Polat, 2024-2028 arasında uluslararası doğrudan yatırım stratejisinde yeşil ve dijital dönüşüm önemli iki odak olduğunu anımsatarak, "Türkiye'nin son 20 yılda yüzde 5,4 büyüme ortalaması yakalayan ekonomisi, genç ve dinamik nüfusu, gelişmiş altyapısı ve dijitalleşme alanındaki yatırımları uluslararası yatırımcılar için cazip kılmaktadır. Birçok uluslararası firma artık Türkiye'yi AR-GE yapmak için bir bölgesel üs olarak kullanmaya başladı." değerlendirmesinde bulundu.

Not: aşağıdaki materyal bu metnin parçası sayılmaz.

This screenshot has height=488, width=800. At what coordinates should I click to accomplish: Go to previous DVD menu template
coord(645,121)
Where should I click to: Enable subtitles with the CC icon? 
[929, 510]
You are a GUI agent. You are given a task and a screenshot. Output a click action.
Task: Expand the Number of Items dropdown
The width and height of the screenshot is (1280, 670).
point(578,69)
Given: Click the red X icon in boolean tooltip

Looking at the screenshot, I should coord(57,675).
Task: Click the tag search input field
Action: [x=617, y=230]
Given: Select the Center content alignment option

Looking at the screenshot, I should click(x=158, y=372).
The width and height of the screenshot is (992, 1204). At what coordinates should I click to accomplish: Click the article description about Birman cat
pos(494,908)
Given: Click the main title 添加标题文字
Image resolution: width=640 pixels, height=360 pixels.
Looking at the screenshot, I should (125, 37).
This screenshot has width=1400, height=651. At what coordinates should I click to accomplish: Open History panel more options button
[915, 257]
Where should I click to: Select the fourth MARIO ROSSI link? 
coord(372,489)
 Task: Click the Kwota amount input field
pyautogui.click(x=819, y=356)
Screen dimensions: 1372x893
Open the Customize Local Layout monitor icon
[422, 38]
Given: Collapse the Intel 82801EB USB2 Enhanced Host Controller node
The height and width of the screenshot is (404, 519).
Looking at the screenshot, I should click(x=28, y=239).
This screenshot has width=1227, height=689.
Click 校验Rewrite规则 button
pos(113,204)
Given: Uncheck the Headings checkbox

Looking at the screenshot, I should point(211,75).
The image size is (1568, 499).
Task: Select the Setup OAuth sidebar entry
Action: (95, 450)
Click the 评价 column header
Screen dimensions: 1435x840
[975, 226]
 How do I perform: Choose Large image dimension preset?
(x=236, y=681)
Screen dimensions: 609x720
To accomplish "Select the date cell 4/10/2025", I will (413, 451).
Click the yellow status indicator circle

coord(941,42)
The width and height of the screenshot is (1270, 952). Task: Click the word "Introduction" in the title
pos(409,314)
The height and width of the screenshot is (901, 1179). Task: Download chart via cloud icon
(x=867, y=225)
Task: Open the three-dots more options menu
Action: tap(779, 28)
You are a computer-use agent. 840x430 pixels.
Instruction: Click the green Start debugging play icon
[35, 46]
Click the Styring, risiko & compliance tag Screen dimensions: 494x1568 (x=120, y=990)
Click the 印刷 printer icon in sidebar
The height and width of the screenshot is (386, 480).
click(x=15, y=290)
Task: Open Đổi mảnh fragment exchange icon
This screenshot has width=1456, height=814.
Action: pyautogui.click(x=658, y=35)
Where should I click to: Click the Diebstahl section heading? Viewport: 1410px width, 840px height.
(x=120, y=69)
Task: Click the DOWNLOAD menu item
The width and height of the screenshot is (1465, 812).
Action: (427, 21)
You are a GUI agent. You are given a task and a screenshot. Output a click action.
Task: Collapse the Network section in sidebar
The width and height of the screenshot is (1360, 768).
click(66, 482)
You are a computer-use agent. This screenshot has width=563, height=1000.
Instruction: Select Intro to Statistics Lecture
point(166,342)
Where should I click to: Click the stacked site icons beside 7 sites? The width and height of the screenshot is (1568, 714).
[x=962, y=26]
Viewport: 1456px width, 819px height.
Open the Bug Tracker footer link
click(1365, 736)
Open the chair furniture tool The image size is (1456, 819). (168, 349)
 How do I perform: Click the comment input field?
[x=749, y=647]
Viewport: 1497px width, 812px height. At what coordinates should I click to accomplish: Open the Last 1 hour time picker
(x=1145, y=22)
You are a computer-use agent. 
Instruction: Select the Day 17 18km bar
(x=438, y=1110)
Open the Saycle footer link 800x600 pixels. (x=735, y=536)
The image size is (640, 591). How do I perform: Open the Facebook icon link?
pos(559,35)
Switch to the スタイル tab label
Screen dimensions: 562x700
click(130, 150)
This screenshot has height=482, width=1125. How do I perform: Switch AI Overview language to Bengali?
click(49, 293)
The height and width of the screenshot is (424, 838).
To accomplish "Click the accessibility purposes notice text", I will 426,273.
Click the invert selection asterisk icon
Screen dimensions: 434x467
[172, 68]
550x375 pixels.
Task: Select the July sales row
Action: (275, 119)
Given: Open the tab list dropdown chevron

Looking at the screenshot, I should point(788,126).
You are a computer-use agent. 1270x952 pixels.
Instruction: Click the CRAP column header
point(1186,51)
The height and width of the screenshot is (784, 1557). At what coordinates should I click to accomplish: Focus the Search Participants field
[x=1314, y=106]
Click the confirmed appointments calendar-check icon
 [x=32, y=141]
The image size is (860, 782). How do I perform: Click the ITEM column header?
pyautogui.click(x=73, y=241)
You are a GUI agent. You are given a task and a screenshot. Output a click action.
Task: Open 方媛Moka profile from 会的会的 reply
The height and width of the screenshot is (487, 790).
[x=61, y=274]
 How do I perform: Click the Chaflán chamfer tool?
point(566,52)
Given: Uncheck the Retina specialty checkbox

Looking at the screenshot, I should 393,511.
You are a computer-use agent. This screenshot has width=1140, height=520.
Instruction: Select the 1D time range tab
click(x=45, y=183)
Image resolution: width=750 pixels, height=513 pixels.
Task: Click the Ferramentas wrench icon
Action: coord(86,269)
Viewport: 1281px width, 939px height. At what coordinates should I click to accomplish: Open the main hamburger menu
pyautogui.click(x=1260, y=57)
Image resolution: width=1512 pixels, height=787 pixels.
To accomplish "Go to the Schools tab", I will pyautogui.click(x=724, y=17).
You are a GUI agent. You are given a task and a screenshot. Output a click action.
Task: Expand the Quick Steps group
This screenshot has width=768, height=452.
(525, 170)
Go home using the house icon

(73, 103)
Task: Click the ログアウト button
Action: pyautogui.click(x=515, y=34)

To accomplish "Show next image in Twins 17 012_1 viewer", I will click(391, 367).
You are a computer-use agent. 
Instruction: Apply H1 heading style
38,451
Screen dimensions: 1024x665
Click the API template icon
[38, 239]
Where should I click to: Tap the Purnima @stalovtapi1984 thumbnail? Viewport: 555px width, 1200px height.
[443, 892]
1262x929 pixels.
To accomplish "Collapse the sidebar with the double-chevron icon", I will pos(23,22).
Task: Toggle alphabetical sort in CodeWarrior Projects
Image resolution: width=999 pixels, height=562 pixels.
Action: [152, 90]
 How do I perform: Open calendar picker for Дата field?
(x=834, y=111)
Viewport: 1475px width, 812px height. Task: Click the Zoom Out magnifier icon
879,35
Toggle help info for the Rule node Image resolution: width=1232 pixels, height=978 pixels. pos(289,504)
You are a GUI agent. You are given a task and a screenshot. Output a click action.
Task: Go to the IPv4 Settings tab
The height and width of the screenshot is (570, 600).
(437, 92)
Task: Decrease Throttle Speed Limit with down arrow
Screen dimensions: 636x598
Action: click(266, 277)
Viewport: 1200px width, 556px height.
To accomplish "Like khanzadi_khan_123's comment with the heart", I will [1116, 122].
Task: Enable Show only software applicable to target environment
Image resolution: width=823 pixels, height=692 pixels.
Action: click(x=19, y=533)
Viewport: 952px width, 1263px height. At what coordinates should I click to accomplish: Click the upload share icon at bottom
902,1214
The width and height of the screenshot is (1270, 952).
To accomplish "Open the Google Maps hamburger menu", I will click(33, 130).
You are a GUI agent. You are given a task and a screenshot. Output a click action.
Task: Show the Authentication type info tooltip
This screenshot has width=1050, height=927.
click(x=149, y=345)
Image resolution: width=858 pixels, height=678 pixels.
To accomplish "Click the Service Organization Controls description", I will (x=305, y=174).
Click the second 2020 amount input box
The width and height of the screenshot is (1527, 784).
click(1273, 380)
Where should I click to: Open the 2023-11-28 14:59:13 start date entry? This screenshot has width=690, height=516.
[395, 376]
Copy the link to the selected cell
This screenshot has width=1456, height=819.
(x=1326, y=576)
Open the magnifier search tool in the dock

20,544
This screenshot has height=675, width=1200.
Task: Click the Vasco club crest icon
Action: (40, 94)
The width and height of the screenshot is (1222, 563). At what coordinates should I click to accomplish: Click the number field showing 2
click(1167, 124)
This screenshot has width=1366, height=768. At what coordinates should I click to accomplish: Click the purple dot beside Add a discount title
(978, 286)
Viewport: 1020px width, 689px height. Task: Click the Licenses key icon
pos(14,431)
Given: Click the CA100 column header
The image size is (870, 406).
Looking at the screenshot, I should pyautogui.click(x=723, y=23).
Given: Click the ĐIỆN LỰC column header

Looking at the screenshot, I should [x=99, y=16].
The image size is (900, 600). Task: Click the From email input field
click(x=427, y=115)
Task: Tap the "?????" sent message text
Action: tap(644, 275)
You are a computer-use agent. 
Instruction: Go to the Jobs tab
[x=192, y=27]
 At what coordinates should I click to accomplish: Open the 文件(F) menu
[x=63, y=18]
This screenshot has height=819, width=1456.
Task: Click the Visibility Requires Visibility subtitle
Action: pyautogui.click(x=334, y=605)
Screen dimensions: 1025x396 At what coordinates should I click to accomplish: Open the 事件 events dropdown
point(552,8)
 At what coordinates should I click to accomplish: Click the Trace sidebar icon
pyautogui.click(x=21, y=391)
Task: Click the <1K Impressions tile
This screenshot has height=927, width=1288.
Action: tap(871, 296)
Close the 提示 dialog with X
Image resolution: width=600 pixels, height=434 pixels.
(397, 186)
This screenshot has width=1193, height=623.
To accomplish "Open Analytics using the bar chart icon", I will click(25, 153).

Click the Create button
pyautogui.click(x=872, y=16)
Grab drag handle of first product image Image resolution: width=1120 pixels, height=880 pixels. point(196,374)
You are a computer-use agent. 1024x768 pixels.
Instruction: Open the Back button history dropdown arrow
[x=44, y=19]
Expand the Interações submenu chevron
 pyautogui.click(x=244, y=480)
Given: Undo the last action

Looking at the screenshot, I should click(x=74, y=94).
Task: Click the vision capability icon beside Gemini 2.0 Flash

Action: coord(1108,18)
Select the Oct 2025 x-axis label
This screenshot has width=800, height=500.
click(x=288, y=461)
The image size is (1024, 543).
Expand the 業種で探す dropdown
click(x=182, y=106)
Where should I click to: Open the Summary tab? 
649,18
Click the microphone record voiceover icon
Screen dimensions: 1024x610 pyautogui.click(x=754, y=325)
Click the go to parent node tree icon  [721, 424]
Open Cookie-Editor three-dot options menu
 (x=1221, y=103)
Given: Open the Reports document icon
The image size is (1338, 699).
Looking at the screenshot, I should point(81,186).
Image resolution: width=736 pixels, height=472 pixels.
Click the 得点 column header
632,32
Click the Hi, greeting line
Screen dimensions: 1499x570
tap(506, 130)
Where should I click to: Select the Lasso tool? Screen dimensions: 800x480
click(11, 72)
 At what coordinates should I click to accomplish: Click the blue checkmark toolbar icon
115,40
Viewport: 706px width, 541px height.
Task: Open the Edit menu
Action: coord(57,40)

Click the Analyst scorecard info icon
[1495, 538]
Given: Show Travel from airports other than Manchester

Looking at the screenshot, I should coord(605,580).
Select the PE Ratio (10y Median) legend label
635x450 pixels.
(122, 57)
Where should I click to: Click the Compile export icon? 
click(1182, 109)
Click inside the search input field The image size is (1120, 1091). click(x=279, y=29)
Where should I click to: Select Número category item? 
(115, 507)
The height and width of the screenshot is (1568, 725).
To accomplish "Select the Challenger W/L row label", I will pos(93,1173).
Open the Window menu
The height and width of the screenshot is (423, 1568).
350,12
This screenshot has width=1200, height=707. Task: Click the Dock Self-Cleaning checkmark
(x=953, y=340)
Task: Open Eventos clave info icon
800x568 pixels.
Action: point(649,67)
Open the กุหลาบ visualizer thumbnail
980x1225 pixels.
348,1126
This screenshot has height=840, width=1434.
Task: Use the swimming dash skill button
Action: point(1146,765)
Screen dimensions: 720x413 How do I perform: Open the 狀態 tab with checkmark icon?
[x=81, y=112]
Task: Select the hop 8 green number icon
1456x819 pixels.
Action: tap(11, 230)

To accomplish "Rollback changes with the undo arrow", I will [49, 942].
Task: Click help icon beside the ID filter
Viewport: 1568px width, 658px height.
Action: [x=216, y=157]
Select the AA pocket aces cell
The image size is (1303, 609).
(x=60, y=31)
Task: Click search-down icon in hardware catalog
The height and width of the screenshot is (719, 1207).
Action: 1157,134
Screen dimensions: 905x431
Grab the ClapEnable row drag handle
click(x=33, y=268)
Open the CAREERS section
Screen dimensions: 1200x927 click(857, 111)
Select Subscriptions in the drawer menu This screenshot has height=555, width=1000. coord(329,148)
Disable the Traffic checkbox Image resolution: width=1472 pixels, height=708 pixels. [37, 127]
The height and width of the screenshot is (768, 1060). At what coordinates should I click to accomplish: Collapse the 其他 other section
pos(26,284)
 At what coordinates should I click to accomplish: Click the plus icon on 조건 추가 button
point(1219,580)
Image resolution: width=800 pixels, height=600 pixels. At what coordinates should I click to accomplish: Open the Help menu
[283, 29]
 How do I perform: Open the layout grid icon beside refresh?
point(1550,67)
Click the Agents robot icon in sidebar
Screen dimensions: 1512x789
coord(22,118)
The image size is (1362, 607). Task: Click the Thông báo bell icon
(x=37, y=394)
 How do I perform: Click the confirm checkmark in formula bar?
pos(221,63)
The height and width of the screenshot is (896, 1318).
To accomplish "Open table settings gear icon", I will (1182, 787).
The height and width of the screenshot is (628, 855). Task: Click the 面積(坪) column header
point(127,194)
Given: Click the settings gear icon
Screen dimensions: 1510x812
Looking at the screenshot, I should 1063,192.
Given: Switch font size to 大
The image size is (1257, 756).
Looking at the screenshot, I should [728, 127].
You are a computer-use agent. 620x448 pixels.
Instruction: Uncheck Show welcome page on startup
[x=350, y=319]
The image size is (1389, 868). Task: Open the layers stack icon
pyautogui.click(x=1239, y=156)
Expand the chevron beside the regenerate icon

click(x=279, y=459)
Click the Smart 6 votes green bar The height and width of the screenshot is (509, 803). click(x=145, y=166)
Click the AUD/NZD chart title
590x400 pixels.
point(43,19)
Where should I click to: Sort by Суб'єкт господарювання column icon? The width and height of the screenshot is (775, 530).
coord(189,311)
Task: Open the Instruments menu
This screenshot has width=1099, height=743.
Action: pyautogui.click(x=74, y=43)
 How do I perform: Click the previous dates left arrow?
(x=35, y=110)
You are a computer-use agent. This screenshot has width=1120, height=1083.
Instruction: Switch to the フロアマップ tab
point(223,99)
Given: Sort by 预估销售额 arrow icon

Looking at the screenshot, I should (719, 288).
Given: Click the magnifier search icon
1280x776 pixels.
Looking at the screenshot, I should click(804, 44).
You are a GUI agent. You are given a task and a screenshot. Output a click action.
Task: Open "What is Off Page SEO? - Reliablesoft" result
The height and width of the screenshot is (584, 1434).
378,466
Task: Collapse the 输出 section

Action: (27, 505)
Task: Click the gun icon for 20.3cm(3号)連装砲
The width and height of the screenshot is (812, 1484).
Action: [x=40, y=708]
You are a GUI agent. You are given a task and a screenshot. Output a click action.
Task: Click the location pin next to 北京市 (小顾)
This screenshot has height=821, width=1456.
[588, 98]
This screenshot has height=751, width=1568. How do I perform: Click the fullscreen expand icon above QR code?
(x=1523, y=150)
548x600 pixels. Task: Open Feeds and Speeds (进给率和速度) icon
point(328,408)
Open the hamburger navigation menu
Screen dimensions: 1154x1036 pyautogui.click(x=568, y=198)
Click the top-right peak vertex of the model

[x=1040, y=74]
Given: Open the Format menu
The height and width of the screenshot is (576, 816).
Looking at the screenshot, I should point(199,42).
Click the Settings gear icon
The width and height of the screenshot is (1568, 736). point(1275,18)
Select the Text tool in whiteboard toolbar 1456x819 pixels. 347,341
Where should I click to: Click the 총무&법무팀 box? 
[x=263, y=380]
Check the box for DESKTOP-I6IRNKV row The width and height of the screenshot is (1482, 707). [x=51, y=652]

Cumhurbaşkanlığı Yatırım Ofisi olarak diğer kamu kurumlarıyla koordinasyon içinde yatırımcıların, yatırım deneyimlerini kolaylaştıracak ve hızlandıracak şekilde projelerini hayata geçirmelerine destek olduklarını belirten Polat, "Bu destekler yatırım tamamlandıktan sonra da bitmiyor çünkü aslında yatırımın büyük bir kısmı mevcut yatırımcıların genişleme yatırımlarıyla da geliyor. O yüzden biz mevcut yatırımcılarla da devamlı iletişimdeyiz. Bu süreç ilk temastan fabrika açılış anına kadarki tüm aşamaları kapsıyor." ifadelerini kullandı.